Exercise details: Restating the records exactly is the whole task.

Data to process:
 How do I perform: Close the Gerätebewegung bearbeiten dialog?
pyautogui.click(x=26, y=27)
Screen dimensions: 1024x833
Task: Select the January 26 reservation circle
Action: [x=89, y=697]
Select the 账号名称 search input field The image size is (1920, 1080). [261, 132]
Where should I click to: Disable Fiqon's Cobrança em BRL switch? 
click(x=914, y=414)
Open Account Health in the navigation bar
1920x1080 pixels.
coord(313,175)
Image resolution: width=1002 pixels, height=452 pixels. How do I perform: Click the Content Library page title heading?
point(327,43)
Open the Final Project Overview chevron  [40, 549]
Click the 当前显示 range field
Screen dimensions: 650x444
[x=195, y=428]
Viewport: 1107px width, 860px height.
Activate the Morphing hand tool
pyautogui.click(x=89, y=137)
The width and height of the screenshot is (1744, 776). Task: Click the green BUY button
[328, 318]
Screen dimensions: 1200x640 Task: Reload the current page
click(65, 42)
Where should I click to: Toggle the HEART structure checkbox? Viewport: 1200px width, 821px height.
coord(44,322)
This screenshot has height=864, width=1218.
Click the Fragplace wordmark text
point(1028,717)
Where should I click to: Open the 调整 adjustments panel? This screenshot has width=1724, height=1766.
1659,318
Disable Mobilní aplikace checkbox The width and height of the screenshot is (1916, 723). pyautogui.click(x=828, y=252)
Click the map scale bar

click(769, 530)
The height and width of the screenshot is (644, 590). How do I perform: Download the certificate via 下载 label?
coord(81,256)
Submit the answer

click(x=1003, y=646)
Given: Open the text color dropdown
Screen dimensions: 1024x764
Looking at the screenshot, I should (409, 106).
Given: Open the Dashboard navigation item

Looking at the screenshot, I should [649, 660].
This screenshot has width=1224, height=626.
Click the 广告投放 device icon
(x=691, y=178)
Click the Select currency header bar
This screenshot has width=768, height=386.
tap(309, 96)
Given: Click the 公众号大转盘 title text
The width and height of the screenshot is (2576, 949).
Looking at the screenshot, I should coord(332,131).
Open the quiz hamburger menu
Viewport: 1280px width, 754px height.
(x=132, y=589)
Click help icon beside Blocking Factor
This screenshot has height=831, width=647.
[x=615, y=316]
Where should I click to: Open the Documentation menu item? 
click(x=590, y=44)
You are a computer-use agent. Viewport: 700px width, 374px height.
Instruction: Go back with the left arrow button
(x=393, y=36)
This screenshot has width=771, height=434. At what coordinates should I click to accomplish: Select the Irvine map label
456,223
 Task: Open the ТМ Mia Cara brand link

Reply:
 How do I perform: Close the Gerätebewegung bearbeiten dialog?
pyautogui.click(x=26, y=27)
Screen dimensions: 1024x833
Task: Select the January 26 reservation circle
Action: [x=89, y=697]
Select the 账号名称 search input field The image size is (1920, 1080). [261, 132]
Where should I click to: Disable Fiqon's Cobrança em BRL switch? 
click(x=914, y=414)
Open Account Health in the navigation bar
1920x1080 pixels.
coord(313,175)
Image resolution: width=1002 pixels, height=452 pixels. How do I perform: Click the Content Library page title heading?
point(327,43)
Open the Final Project Overview chevron  [40, 549]
Click the 当前显示 range field
Screen dimensions: 650x444
[x=195, y=428]
Viewport: 1107px width, 860px height.
Activate the Morphing hand tool
pyautogui.click(x=89, y=137)
The width and height of the screenshot is (1744, 776). Task: Click the green BUY button
[328, 318]
Screen dimensions: 1200x640 Task: Reload the current page
click(65, 42)
Where should I click to: Toggle the HEART structure checkbox? Viewport: 1200px width, 821px height.
coord(44,322)
This screenshot has height=864, width=1218.
Click the Fragplace wordmark text
point(1028,717)
Where should I click to: Open the 调整 adjustments panel? This screenshot has width=1724, height=1766.
1659,318
Disable Mobilní aplikace checkbox The width and height of the screenshot is (1916, 723). pyautogui.click(x=828, y=252)
Click the map scale bar

click(769, 530)
The height and width of the screenshot is (644, 590). How do I perform: Download the certificate via 下载 label?
coord(81,256)
Submit the answer

click(x=1003, y=646)
Given: Open the text color dropdown
Screen dimensions: 1024x764
Looking at the screenshot, I should (409, 106).
Given: Open the Dashboard navigation item

Looking at the screenshot, I should [649, 660].
This screenshot has width=1224, height=626.
Click the 广告投放 device icon
(x=691, y=178)
Click the Select currency header bar
This screenshot has width=768, height=386.
tap(309, 96)
Given: Click the 公众号大转盘 title text
The width and height of the screenshot is (2576, 949).
Looking at the screenshot, I should coord(332,131).
Open the quiz hamburger menu
Viewport: 1280px width, 754px height.
(x=132, y=589)
Click help icon beside Blocking Factor
This screenshot has height=831, width=647.
[x=615, y=316]
Where should I click to: Open the Documentation menu item? 
click(x=590, y=44)
You are a computer-use agent. Viewport: 700px width, 374px height.
Instruction: Go back with the left arrow button
(x=393, y=36)
This screenshot has width=771, height=434. At what coordinates should I click to accomplish: Select the Irvine map label
456,223
 Task: Open the ТМ Mia Cara brand link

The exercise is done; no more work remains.